The answer to “Why didn’t you call me?” was belated but clear: He didn’t want to continue what they’d started.
He made a confession quite similar to the one Janey’s ex had made, admitting to his own preoccupation with The One Who Slipped Away: Just before his accident, he’d started to have strong feelings for a girl from his hometown.
He was getting over her, and that was why he couldn’t have a relationship with Sonya.
The rejecter doesn’t have to be a villain, or a broken soul who needs fixing, for the unwanted woman to face her real challenge: coping with the fact that she’s not getting what she wants.
In the simplest terms, she has a clear goal, and she’s doing what people working toward important goals do. They ponder and strategize. They face obstacles and try to remain patient. They take encouragement from signs of progress. They problem-solve. These qualities of perseverance are valued in most other areas of life. If we believe a goal is possible to achieve and we want it badly enough, we’ll put in the effort over time to make it happen.
“It’s a paradox in that we’re being motivated toward something that’s not likely to be successful,” Arthur Aron said. “You maintain a desire for something you don’t expect to get. It’s painful, and the more you try, the more painful it is.”
The goal-linking theory helps explain why the script of unrequited love holds so much sway over the unwanted woman, even when it’s getting her nowhere. Giving up on the beloved can feel like giving up on her most fundamental desires and dreams.
“Rejection can be useful if a person can reflect on it,” said Jacqueline Wright, an Atlanta-based Jungian analyst. “For example, what expectations did we have about the relationship? What unrealistic beliefs did we have about ourselves and the other person?
Even if we can’t stop our longing, we can consider using the urge to persevere in another way: to better understand ourselves. What does the beloved mean to us? What ideas, needs, or dreams have we cast upon him? Then we might begin to understand what it is we’re chasing.
She grew up in a traditional Catholic household. Her mother always told her to wait for a man to choose her. “Let them come to you,” she used to say.
She shrugged off any doubts she may have had. Johnny had chosen her. She was ready to be chosen, and that was that.
Sex—which he seemed to want all the time—lost its appeal. She often endured it by fantasizing about other men.
For six months, they saw each other regularly. She usually initiated their outings. “I thought I had to be doubly aggressive because this guy was so passive and shy,” she said.

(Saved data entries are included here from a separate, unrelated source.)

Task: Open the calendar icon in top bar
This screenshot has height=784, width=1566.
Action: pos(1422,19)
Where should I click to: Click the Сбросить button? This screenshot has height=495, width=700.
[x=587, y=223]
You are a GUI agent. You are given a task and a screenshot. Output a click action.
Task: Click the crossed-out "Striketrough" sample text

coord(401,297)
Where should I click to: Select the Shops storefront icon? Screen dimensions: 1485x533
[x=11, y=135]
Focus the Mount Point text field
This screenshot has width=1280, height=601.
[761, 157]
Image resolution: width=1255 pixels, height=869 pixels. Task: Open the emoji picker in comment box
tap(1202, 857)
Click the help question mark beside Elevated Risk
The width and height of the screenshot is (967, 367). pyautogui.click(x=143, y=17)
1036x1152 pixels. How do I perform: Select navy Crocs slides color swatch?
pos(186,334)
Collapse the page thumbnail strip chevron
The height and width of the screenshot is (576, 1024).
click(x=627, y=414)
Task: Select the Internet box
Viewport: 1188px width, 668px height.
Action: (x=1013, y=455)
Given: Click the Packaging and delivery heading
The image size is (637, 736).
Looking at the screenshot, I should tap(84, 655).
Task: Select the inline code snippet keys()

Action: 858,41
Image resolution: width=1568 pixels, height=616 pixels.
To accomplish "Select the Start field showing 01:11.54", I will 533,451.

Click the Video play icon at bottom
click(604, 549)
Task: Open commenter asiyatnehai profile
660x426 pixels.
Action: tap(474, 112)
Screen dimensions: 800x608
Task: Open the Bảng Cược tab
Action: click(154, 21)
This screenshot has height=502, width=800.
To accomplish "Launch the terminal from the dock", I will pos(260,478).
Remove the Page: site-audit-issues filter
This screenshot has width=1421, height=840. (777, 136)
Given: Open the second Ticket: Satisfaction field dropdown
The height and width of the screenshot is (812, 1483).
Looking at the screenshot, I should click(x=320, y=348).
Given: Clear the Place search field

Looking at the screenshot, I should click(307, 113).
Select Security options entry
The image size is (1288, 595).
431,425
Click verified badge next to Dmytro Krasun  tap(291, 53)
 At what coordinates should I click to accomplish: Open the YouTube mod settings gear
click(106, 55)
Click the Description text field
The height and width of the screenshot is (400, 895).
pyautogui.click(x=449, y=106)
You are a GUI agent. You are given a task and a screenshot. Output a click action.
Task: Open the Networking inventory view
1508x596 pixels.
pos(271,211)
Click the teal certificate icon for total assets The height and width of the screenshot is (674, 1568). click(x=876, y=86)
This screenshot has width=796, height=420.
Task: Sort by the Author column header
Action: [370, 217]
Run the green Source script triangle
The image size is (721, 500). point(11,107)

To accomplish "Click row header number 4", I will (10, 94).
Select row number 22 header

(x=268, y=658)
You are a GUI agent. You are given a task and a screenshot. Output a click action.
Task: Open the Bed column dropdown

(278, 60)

“I called him up. I thought, ‘This is great.’ It was a new experience for me to ask someone out. I was having the time of my life.”
“I thought, I never pursued a guy before in my life! And maybe that’s why I never got the guy I wanted.”
She gradually realized he was letting her know that he didn’t want to be intimate with her again.
She didn’t contact him for four months. She cried so much she thought she was going crazy. “I thought, ‘I have to see Scott, because I have a feeling that will make me feel better.’”
After spending so many years with a husband she was not compatible with, she wanted to be with someone who shared her values. She wanted a man she didn’t feel she had to chastise all the time. These aims got linked in her mind to Scott.
Her life had been marked irrevocably by the mandate that she wait for a man to “come to her” first. The man who did wasn’t the right man for her. She had long berated herself for letting that happen.
It took her a long time to realize he wasn’t choosing her in return. The pride of having spent time with a man she really wanted is mingled with the pain of facing his rejection. “I did everything I could, assuming he’d fall in love with me,” she said. “I gave him too much. I didn’t leave him any room.”
Maria has come to understand that having choices in love doesn’t mean she has to pursue them so single-mindedly. She also doesn’t need to abandon the goal of real choice in relationships. She doesn’t need to go back to feeling like the young woman she was forty years ago, ready to hand her destiny to the next man who chooses her.